Nachman S A, Stanley K, Yogev R, Pelton S, Wiznia A, Lee S, Mofenson L, Fiscus S, Rathore M, Jimenez E, Borkowsky W, Pitt J, Smith M E, Wells B, McIntosh K
Department of Pediatrics, State University of New York at Stony Brook, 11794-8111, USA.
JAMA. 2000 Jan 26;283(4):492-8. doi: 10.1001/jama.283.4.492.
Although protease inhibitors are used routinely in adults with human immunodeficiency virus (HIV) infection, the role of these drugs in the treatment of clinically stable HIV-infected children is not clear.
To evaluate the safety, tolerance, and virologic response produced by a change in antiretroviral therapy in HIV-infected children who were clinically and immunologically stable while receiving previous therapy.
The Pediatric AIDS Clinical Trials Group 338, a multicenter, phase 2, randomized, open-label controlled trial conducted from February 6 to April 30, 1997 (patient entry period); patients were followed up for 48 weeks.
Pediatric HIV research clinics in the United States and Puerto Rico.
Two hundred ninety-seven antiretroviral-experienced, protease inhibitor-naive, clinically stable HIV-infected children aged 2 to 17 years.
Children were randomized to receive zidovudine, 160 mg/m2 3 times per day, plus lamivudine, 4 mg/kg 2 times per day (n = 100); the same regimen plus ritonavir, 350 mg/m2 2 times per day (n = 100); or ritonavir, 350 mg/m2 2 times per day, and stavudine, 4 mg/kg 2 times per day (n = 97).
Plasma HIV-1 RNA levels at study weeks 12 and 48, compared among the 3 treatment groups.
At study week 12, 12% of patients in the zidovudine-lamivudine group had undetectable plasma HIV RNA levels (<400 copies/mL) compared with 52% and 54% of patients in the 2- and 3-drug ritonavir-containing groups, respectively (P<.001). Through study week 48, 70% of children continued receiving their ritonavir-containing regimen. At study week 48, 42% of children receiving ritonavir plus 2 nucleosides compared with 27% of those receiving ritonavir and a single nucleoside had undetectable HIV RNA levels (P = .04); however, similar proportions in each group continuing initial therapy had HIV RNA levels of less than 10000 copies/mL (58% vs 48%, respectively; P = .19).
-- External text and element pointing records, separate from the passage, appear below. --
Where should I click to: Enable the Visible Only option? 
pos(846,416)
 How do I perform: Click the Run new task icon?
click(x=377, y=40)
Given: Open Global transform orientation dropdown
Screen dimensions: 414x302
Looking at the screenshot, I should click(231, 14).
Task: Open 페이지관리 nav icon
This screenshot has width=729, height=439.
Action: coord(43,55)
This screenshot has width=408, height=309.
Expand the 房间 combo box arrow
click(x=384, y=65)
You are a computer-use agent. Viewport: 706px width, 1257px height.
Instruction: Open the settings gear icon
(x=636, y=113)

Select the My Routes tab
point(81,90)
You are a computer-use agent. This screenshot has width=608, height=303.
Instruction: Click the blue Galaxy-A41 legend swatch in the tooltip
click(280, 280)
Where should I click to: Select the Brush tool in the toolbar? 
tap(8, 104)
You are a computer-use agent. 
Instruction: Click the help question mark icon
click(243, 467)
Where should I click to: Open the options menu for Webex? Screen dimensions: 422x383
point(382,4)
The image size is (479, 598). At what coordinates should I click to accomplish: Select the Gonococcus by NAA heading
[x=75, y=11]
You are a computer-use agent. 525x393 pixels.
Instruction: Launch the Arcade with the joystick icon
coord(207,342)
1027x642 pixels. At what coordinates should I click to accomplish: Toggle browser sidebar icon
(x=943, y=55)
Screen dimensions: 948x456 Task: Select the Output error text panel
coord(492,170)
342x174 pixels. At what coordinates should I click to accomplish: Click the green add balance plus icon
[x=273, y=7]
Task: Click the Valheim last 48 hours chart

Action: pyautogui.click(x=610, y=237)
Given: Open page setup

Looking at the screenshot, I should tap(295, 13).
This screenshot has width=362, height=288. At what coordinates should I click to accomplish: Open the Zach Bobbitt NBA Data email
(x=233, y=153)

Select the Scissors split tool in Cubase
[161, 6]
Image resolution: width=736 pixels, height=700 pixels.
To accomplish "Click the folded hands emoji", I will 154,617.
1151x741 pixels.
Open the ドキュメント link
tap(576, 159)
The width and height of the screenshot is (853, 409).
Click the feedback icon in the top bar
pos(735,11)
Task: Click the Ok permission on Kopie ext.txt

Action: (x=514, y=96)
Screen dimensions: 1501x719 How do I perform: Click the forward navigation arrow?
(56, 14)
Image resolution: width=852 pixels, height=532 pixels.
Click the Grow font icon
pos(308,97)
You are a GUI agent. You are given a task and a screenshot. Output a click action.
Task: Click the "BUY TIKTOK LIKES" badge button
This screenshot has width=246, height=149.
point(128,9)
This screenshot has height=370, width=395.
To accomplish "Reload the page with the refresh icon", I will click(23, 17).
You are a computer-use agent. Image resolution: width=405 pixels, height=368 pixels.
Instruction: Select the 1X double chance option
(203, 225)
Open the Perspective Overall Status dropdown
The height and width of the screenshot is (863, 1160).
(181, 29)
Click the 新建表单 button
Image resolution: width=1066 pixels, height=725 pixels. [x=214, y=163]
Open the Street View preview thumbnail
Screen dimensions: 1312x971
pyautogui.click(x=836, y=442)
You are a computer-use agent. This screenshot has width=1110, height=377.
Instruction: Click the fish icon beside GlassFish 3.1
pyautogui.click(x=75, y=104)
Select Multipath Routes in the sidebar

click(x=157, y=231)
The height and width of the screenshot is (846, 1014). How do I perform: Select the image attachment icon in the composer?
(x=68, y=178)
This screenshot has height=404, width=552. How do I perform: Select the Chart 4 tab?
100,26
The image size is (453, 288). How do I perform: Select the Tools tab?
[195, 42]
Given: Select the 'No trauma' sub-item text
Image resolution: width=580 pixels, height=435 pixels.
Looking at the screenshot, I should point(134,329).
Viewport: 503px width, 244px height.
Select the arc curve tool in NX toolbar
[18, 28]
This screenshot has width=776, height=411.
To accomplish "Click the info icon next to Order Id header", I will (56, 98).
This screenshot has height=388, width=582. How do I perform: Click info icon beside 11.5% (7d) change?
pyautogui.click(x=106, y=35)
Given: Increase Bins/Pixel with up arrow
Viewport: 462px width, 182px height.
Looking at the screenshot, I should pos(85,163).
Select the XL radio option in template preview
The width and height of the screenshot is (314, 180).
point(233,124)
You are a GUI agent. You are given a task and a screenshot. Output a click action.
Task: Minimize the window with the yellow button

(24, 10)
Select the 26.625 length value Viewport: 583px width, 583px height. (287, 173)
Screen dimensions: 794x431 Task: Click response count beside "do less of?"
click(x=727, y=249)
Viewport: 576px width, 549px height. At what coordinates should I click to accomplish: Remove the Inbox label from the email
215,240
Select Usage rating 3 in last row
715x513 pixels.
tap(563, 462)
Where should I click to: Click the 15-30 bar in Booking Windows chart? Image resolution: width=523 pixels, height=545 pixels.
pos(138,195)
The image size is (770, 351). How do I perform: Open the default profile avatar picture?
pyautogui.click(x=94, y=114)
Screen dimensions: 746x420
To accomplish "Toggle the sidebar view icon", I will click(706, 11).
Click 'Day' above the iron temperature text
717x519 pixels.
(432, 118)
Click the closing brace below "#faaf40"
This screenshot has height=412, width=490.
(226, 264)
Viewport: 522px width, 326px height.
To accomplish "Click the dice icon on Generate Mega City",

In our study, change in antiretroviral therapy to a ritonavir-containing regimen was associated with superior virologic response at study week 12 compared with change to a dual nucleoside analog regimen. More children receiving ritonavir in combination with 2 compared with 1 nucleoside analog had undetectable HIV RNA levels at study week 48.
虽然蛋白酶抑制剂常用于成人人类免疫缺陷病毒(HIV)感染患者,但这些药物在临床稳定的HIV感染儿童治疗中的作用尚不清楚。
评估在接受先前治疗时临床和免疫状况稳定的HIV感染儿童中,抗逆转录病毒疗法改变后产生的安全性、耐受性和病毒学反应。
儿科艾滋病临床试验组338,这是一项多中心、2期、随机、开放标签对照试验,于1997年2月6日至4月30日进行(患者入组期);对患者进行了48周的随访。
美国和波多黎各的儿科HIV研究诊所。
297名有抗逆转录病毒治疗经验、未使用过蛋白酶抑制剂、临床稳定的2至17岁HIV感染儿童。
儿童被随机分为接受齐多夫定,160mg/m²,每日3次,加拉米夫定,4mg/kg,每日2次(n = 100);相同方案加利托那韦,350mg/m²,每日2次(n = 100);或利托那韦,350mg/m²,每日2次,加司他夫定,4mg/kg,每日2次(n = 97)。
在研究第12周和第48周时3个治疗组之间比较血浆HIV-1 RNA水平。
在研究第12周时,齐多夫定-拉米夫定组中12%的患者血浆HIV RNA水平不可检测(<400拷贝/mL),而含利托那韦的二联和三联药物组中分别为52%和54%(P<0.001)。到研究第48周时,70%的儿童继续接受含利托那韦的治疗方案。在研究第48周时,接受利托那韦加2种核苷的儿童中有42%的HIV RNA水平不可检测,而接受利托那韦和1种核苷的儿童中这一比例为27%(P = 0.04);然而,每组中继续初始治疗的相似比例患者HIV RNA水平低于10000拷贝/mL(分别为58%对48%;P = 0.19)。
在我们的研究中,与改为双核苷类似物方案相比,抗逆转录病毒疗法改为含利托那韦的方案在研究第12周时病毒学反应更好。在研究第48周时,与接受利托那韦和1种核苷类似物相比,接受利托那韦与2种核苷类似物联合治疗的更多儿童HIV RNA水平不可检测。